To be sure, the study results—which the company published on its blog—are not scientific. In 2015, researchers from the University of Michigan’s Institute for Social Research did find that boys earn more for fewer tasks, but the gap they found in pay for chores wasn’t nearly as large. And, oddly, the allowance gap is the only dramatic split in the BusyKids report. Apparently boys and girls save equal amounts (about $24-$25 per week) and tend to spend comparable sums, too.

Still, the idea that a large gender gap exists in allowances doesn’t seem extremely far fetched. The actual wage pay gap is the tardigrade of economic injustices: so persistent that it almost inspires awe. Perhaps we do need to spend more time searching for its earliest roots.

Studies have shown the notions we inherit from parents, or our social environment, shape which toys we play with as girls or boys, and thus which skills we believe we ought to value. Indeed, our early experiences can warp our perception of reality in astonishing ways. According to a study published last year in Science, for instance, by age six, girls believe boys are more likely to be “brilliant.”

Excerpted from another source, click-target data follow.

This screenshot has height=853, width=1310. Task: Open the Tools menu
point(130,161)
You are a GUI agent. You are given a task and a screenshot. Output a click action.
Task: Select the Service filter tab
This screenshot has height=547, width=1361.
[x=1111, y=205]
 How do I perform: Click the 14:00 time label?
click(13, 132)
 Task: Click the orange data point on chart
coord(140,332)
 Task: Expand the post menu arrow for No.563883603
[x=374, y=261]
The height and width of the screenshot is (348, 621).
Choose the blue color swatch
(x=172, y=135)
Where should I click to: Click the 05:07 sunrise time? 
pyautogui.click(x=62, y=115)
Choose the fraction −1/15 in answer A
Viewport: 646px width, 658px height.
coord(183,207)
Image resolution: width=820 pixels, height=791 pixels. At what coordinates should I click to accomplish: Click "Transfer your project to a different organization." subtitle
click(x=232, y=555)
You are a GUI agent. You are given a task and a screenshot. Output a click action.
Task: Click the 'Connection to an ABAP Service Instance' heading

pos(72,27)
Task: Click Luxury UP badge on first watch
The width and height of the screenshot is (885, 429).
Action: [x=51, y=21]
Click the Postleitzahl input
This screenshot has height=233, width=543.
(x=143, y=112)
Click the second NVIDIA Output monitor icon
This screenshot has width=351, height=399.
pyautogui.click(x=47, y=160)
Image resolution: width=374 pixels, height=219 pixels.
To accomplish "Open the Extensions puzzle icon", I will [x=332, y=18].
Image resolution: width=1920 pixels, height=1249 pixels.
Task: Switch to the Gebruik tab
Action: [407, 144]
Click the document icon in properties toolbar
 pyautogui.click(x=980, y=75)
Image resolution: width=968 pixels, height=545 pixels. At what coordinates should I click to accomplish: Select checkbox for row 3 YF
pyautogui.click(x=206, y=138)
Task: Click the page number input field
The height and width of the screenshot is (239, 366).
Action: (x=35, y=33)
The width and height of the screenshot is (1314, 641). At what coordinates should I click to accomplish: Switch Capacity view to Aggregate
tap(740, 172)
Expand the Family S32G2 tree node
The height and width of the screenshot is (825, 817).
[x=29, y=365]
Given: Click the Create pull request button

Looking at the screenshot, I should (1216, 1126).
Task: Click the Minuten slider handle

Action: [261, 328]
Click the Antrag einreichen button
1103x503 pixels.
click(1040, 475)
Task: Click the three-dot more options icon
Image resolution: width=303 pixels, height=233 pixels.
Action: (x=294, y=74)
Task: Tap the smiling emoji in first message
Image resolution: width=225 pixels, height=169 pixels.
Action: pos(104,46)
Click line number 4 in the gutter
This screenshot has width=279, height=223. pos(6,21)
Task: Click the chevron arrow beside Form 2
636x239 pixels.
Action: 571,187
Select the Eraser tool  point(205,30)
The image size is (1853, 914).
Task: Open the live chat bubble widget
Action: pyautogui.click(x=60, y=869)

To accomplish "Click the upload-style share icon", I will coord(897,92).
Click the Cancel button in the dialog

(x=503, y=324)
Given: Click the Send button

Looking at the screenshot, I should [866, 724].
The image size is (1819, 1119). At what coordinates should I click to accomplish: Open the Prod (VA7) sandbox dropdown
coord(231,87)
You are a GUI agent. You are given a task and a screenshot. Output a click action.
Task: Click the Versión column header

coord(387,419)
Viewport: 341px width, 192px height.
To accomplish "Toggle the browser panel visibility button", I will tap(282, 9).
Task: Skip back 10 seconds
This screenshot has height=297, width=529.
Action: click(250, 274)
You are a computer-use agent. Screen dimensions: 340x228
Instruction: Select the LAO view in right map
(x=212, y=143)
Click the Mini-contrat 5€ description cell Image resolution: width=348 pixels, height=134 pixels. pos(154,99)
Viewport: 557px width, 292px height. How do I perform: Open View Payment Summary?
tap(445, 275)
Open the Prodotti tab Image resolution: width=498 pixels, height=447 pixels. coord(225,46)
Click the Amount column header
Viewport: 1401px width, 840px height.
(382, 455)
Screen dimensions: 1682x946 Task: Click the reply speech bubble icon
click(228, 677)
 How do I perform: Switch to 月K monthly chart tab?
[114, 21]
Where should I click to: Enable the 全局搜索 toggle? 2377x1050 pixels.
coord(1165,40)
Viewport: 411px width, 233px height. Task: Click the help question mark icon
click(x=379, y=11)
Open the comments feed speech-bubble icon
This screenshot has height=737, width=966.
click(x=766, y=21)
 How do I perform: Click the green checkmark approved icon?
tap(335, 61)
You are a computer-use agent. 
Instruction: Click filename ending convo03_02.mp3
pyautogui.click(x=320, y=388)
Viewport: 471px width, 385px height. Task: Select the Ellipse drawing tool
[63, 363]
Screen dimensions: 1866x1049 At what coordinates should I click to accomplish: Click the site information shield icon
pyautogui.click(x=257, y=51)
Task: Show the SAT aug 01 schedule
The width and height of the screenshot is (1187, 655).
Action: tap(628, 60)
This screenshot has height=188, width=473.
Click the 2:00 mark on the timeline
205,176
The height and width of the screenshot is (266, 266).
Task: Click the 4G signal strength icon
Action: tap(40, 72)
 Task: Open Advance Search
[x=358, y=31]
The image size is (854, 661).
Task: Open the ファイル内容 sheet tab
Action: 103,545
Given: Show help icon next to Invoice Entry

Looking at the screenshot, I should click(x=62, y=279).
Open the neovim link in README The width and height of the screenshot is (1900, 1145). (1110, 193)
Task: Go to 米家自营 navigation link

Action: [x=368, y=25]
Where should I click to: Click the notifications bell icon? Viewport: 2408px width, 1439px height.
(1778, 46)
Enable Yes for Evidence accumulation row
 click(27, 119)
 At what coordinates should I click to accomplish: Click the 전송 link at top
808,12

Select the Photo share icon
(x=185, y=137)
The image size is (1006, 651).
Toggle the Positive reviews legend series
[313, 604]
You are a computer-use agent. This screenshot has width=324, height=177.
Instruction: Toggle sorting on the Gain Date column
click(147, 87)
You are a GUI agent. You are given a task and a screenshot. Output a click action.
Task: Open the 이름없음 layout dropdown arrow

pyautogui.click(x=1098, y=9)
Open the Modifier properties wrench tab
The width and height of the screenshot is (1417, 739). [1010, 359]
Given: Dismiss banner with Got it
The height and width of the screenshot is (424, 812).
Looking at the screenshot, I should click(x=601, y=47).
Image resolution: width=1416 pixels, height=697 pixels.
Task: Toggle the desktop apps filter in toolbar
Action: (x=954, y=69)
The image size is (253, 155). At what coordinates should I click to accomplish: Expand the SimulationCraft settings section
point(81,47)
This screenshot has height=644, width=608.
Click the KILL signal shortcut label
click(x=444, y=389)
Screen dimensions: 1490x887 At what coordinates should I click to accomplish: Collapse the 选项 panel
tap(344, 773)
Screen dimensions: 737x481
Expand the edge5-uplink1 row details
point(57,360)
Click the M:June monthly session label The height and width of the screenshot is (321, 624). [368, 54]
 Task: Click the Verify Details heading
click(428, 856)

In an interview with CNN, BusyKid CEO Gregg Murset reasoned that parents do tend to sort chores by gender, which may explain the allowance gender gap. “Harder jobs typically require a little bit more pay,” he said. “If you’re going to mow a lawn for three hours, that’s a beast, a tough job. Maybe us as parents are giving our girls chores in the house that don’t take two or three hours outside, and there’s a difference in the pay scale.”

With this logic, it’s easy to imagine a scenario where two children in one family start off at the same “wage” at a certain age, but see their allowances drift apart in time, as the boy is pointed to tasks perceived as masculine.

In other words, perhaps the pay gap in allowances is the workplace pay gap writ small.